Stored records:
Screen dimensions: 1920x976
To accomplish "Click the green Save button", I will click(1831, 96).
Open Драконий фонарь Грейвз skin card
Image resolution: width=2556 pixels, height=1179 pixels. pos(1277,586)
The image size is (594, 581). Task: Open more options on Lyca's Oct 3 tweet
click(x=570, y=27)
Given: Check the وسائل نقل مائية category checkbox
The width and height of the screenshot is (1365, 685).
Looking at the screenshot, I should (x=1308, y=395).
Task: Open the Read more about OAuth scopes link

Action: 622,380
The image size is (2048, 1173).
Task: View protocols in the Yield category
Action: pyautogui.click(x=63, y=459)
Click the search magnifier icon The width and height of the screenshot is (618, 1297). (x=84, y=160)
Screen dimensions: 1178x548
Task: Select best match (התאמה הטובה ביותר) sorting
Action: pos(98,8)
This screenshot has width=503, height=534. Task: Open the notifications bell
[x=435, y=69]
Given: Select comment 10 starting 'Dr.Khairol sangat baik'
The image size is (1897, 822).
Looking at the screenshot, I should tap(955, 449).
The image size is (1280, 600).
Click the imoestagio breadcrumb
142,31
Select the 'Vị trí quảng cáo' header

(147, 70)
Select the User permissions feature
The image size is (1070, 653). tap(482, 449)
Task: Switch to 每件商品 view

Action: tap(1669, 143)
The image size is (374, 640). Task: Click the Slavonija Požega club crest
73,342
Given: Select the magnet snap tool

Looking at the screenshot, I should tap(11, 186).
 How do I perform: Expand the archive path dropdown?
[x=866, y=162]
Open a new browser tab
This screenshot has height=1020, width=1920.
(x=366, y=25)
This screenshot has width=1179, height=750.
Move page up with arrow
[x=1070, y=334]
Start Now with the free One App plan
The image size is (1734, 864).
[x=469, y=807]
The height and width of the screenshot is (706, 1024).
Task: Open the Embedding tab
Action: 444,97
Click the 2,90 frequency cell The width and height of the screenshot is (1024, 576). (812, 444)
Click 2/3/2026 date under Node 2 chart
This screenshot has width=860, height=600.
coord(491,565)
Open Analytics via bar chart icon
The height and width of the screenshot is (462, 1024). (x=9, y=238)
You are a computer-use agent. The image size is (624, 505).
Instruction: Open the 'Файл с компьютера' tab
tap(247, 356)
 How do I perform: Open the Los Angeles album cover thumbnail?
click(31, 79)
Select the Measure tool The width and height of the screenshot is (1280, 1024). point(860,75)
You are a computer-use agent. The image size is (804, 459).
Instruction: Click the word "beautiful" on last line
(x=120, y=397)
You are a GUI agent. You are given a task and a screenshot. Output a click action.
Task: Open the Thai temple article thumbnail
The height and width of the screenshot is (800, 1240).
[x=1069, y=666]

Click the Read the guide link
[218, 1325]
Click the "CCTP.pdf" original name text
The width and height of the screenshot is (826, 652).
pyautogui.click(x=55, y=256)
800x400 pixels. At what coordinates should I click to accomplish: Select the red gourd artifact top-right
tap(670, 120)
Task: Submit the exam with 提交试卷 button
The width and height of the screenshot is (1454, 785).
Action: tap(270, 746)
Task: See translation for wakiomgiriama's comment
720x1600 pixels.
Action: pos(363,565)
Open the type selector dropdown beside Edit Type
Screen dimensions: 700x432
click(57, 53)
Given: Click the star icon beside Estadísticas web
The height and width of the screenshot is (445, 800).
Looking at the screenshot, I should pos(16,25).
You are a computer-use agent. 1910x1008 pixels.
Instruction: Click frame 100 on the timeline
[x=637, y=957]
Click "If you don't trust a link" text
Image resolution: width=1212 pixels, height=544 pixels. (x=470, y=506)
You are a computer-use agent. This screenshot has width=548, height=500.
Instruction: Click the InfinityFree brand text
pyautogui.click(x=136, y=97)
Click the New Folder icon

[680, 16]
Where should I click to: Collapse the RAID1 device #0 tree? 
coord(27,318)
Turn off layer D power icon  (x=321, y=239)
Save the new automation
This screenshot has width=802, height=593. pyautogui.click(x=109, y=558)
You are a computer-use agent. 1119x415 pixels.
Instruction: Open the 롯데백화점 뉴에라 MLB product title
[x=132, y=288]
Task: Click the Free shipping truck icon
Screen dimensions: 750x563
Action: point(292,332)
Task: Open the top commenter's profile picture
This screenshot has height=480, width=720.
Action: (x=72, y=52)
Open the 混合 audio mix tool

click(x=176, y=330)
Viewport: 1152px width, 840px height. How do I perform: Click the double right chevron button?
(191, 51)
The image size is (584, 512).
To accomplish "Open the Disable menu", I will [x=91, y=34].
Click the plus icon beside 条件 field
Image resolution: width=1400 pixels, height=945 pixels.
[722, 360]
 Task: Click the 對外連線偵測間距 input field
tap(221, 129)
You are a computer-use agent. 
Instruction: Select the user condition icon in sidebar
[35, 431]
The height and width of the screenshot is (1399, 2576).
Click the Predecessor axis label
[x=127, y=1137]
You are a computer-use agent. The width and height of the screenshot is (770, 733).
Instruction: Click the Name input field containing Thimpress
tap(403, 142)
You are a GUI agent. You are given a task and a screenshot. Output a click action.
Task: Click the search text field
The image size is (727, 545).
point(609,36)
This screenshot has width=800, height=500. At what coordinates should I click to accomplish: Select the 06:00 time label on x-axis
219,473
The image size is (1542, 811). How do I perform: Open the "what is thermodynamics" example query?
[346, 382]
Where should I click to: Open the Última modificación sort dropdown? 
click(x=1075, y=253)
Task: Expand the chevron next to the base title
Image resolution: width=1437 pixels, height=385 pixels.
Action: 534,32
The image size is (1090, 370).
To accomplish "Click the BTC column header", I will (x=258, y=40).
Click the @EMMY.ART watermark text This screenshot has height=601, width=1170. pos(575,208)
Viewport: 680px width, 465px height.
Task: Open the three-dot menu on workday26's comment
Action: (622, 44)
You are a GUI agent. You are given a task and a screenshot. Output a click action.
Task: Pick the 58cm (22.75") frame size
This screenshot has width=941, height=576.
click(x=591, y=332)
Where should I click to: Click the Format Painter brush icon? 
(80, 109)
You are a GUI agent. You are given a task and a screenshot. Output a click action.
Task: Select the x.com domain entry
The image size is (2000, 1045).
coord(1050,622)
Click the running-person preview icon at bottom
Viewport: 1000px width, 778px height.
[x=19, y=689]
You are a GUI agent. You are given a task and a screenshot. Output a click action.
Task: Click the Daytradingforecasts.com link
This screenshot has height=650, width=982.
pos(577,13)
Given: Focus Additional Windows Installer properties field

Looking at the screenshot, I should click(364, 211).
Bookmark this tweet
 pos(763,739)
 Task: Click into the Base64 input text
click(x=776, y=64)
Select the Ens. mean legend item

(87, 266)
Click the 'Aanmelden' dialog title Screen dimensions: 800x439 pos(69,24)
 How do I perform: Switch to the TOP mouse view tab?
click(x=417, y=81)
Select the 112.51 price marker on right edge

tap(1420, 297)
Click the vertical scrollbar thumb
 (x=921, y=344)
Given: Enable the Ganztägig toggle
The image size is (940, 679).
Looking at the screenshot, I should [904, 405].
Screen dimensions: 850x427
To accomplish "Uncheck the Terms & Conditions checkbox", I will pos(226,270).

> _YOUR INSTRUCTIONS_:
Please show every line of the records that holds the word "computer".

> _RESULT OF THIS EXERCISE_:
You are a computer-use agent. The image size is (624, 505).
You are a computer-use agent. The image size is (804, 459).
You are a computer-use agent. 1910x1008 pixels.
You are a computer-use agent. This screenshot has width=548, height=500.
You are a computer-use agent. 1119x415 pixels.
You are a computer-use agent. 
You are a computer-use agent. The width and height of the screenshot is (770, 733).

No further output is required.